# What is an "SO"?



## Ian Marks (Jan 22, 2012)

I've seen several references here to SOs, but don't know what they are. Could someone illuminate me? Thanks in advance.

OOPS... just realized that it means "Special Offers," but can't seem to remove this thread. Betsey, if you see this, could you delete it? Thanks.


----------



## 68564 (Mar 17, 2013)

Only thing I have heard it sued for was "significant other" as in your wife, husband, boy friend, etc... but that is other forums... not sure if it has special meaning here?


----------



## ireadbooks (Jan 11, 2011)

I think in this case it refers to special offers.

Sent from my KFTT using Tapatalk 2


----------



## Betsy the Quilter (Oct 27, 2008)

Ian Marks said:


> I've seen several references here to SOs, but don't know what they are. Could someone illuminate me? Thanks in advance.
> 
> OOPS... just realized that it means "Special Offers," but can't seem to remove this thread. Betsey, if you see this, could you delete it? Thanks.
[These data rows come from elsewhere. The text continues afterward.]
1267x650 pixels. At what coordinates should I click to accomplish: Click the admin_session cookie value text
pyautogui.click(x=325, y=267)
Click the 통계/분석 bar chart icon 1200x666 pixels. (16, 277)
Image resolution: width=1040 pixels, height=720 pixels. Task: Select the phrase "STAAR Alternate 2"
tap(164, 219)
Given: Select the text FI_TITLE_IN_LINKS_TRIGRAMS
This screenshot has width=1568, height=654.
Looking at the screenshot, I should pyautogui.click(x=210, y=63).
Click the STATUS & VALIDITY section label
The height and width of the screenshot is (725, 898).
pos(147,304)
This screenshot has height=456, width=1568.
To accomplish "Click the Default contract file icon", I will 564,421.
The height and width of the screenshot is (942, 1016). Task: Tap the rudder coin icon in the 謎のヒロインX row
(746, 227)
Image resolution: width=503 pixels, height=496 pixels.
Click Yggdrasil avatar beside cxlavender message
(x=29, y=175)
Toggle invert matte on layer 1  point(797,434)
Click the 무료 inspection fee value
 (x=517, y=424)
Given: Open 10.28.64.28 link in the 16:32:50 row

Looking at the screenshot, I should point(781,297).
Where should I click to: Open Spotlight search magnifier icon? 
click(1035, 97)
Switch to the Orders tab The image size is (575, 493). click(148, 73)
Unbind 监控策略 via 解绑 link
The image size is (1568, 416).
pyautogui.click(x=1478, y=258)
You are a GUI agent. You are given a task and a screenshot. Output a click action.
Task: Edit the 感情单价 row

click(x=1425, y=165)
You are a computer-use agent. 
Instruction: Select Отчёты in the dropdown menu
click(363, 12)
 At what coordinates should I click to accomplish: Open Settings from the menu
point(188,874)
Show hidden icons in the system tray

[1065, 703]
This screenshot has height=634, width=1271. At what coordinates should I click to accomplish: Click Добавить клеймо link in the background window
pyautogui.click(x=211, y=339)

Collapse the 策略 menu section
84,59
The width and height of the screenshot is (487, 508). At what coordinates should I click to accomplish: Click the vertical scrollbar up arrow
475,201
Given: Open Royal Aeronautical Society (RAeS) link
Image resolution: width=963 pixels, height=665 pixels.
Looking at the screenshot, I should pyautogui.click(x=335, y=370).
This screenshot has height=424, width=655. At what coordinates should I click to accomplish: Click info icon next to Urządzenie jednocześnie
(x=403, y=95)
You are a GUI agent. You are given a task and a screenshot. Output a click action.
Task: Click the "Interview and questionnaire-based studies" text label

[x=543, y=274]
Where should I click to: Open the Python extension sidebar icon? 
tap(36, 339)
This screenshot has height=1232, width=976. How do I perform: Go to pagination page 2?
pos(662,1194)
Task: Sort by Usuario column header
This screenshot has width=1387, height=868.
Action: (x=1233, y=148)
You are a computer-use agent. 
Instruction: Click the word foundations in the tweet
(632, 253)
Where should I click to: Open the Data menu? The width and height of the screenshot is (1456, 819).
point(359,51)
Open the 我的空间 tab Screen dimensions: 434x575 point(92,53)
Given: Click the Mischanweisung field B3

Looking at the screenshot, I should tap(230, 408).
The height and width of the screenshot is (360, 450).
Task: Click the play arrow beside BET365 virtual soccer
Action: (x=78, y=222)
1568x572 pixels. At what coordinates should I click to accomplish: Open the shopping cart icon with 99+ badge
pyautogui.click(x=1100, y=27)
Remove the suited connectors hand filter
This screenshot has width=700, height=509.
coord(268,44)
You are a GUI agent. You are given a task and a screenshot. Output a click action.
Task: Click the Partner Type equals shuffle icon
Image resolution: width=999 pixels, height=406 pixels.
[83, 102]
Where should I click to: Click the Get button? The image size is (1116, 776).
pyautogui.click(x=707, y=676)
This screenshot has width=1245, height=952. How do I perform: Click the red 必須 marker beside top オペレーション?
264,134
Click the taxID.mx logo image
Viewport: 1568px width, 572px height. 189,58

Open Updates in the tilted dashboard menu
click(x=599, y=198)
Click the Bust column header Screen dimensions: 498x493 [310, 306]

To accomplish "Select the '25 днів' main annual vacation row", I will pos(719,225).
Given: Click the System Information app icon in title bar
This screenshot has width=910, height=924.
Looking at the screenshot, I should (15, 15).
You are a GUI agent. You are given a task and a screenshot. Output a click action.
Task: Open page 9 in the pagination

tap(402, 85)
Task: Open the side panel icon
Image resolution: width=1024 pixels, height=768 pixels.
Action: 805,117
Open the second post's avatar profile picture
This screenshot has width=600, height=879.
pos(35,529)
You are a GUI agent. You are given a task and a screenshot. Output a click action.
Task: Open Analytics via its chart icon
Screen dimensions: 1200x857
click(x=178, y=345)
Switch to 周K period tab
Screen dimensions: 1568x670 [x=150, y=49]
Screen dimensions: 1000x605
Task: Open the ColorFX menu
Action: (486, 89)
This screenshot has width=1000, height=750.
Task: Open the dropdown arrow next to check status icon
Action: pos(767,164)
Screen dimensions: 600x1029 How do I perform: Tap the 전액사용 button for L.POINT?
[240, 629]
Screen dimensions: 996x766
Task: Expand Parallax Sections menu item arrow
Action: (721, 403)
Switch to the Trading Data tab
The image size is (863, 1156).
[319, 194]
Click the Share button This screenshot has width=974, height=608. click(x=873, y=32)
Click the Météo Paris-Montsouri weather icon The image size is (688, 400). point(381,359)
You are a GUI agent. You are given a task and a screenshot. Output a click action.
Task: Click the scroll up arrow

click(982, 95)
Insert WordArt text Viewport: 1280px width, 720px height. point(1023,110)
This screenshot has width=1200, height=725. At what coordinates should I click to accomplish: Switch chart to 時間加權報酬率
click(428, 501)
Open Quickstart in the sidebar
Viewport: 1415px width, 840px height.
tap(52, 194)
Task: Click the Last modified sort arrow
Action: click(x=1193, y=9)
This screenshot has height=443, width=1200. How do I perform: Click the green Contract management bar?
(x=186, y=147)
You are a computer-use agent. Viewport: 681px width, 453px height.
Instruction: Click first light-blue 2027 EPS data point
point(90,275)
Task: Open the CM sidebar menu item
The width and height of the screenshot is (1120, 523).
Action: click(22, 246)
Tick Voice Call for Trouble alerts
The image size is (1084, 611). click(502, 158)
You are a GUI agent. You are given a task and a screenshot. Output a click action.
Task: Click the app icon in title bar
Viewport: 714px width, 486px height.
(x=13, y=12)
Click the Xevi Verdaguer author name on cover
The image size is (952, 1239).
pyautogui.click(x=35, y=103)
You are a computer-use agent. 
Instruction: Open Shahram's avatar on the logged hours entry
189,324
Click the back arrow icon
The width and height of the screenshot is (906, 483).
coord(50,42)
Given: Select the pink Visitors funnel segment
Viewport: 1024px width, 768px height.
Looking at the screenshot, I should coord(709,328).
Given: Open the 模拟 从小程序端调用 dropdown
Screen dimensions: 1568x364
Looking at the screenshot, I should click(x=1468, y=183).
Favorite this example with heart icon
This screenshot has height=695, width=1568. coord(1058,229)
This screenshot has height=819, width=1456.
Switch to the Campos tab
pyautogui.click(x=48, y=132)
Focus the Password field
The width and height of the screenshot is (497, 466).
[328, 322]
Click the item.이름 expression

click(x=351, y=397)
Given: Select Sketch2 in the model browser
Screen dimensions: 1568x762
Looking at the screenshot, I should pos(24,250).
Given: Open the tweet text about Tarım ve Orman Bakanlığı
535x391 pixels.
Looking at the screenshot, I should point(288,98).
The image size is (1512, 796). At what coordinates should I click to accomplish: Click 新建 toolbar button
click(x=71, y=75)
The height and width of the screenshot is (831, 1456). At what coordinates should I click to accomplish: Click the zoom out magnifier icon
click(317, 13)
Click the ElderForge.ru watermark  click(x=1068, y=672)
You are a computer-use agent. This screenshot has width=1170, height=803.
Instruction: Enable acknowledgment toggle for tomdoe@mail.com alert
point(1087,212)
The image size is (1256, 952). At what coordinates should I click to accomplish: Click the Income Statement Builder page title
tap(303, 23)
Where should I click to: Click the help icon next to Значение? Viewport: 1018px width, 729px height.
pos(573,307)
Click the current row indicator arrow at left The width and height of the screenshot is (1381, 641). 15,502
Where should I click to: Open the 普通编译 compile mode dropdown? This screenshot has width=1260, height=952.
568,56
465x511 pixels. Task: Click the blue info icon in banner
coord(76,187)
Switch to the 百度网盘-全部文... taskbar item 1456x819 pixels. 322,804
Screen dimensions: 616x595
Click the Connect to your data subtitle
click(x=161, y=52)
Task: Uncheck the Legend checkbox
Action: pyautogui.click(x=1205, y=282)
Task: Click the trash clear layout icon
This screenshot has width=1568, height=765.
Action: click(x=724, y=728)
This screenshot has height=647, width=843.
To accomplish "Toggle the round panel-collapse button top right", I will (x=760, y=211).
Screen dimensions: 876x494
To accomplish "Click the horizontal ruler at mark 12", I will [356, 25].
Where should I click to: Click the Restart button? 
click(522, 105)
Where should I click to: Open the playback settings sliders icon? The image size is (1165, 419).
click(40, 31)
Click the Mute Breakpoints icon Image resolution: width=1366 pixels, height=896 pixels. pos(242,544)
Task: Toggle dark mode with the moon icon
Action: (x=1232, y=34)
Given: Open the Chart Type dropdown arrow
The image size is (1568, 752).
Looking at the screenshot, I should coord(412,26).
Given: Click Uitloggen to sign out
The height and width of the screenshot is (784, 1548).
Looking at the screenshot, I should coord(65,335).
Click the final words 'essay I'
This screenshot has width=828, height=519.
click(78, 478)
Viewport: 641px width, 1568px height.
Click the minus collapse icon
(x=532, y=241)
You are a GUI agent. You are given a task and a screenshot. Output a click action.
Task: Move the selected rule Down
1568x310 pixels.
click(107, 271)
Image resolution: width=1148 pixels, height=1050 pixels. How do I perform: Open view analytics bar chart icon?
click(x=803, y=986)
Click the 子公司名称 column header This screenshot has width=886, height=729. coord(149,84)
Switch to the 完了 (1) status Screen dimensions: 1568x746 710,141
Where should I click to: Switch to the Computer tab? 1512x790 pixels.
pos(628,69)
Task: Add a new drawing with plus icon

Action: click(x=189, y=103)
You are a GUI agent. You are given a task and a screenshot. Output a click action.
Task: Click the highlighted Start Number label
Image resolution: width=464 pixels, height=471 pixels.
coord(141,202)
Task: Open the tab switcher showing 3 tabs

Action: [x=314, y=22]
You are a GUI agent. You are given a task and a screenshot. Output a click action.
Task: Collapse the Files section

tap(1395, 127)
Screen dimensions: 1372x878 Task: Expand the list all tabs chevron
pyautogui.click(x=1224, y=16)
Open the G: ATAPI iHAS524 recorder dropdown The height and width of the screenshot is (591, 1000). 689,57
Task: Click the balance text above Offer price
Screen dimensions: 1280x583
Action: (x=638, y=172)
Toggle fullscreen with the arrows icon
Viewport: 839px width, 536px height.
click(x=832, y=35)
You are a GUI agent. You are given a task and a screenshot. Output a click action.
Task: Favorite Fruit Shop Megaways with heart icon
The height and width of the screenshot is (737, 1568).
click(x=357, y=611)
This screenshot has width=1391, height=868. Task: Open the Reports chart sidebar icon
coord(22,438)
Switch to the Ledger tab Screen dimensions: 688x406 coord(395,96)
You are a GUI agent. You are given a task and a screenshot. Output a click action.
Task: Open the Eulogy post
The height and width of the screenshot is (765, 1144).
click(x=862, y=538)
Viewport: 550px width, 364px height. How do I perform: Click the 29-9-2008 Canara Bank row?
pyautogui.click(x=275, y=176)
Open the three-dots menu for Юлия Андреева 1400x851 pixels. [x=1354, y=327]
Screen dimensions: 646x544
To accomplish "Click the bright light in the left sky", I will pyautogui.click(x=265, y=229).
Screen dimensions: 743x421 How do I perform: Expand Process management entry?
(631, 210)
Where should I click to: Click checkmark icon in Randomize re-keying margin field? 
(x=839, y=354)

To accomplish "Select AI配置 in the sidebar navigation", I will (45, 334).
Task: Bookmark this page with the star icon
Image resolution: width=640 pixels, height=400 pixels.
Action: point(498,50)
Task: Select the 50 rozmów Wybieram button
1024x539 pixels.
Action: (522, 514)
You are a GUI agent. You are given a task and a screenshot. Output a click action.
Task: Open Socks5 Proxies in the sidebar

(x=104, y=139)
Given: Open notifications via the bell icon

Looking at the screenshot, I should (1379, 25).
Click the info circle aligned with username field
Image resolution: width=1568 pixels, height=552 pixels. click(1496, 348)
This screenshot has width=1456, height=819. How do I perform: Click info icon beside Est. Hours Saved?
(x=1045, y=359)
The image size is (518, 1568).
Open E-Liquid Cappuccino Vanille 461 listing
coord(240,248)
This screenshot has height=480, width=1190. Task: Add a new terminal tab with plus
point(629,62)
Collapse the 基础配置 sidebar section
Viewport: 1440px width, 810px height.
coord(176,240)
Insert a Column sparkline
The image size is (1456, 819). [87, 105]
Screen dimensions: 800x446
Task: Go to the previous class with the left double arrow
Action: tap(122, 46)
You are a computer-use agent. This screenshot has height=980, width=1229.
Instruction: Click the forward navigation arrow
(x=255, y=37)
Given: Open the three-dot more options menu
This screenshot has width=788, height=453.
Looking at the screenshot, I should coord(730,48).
It does indeed mean Special Offers. Ian, if you had the question, probably others did, too, so if you don't mind, we'll leave the question here!

Betsy


----------



## 68564 (Mar 17, 2013)

Betsy the Quilter said:


> It does indeed mean Special Offers. Ian, if you had the question, probably others did, too, so if you don't mind, we'll leave the question here!
> 
> Betsy


Yeah, I am glad you asked... cause I assumed Significant Others which I am used to from other forums.  Especially since the offers really are not that special most of the time! heh


----------



## Ian Marks (Jan 22, 2012)

The one thing I have positively not seen on my Kindle is a significant other. I'll keep looking for one, though!


----------



## Jane917 (Dec 29, 2009)

Ian Marks said:


> The one thing I have positively not seen on my Kindle is a significant other. I'll keep looking for one, though!


Thanks for putting a smile on my face!


----------



## HappyGuy (Nov 3, 2008)

Woohoo!! Buy a Kindle and get a significant other! I may have to buy a couple new Fires (gonna have to hide them from my wife though).


----------



## 68564 (Mar 17, 2013)

HappyGuy said:


> Woohoo!! Buy a Kindle and get a significant other! I may have to buy a couple new Fires (gonna have to hide them from my wife though).


Be sure to report how that works out for you! LOL


----------



## Betsy the Quilter (Oct 27, 2008)

HappyGuy said:


> Woohoo!! Buy a Kindle and get a significant other!


My Kindle has ALWAYS been my Significant Other....

Betsy


----------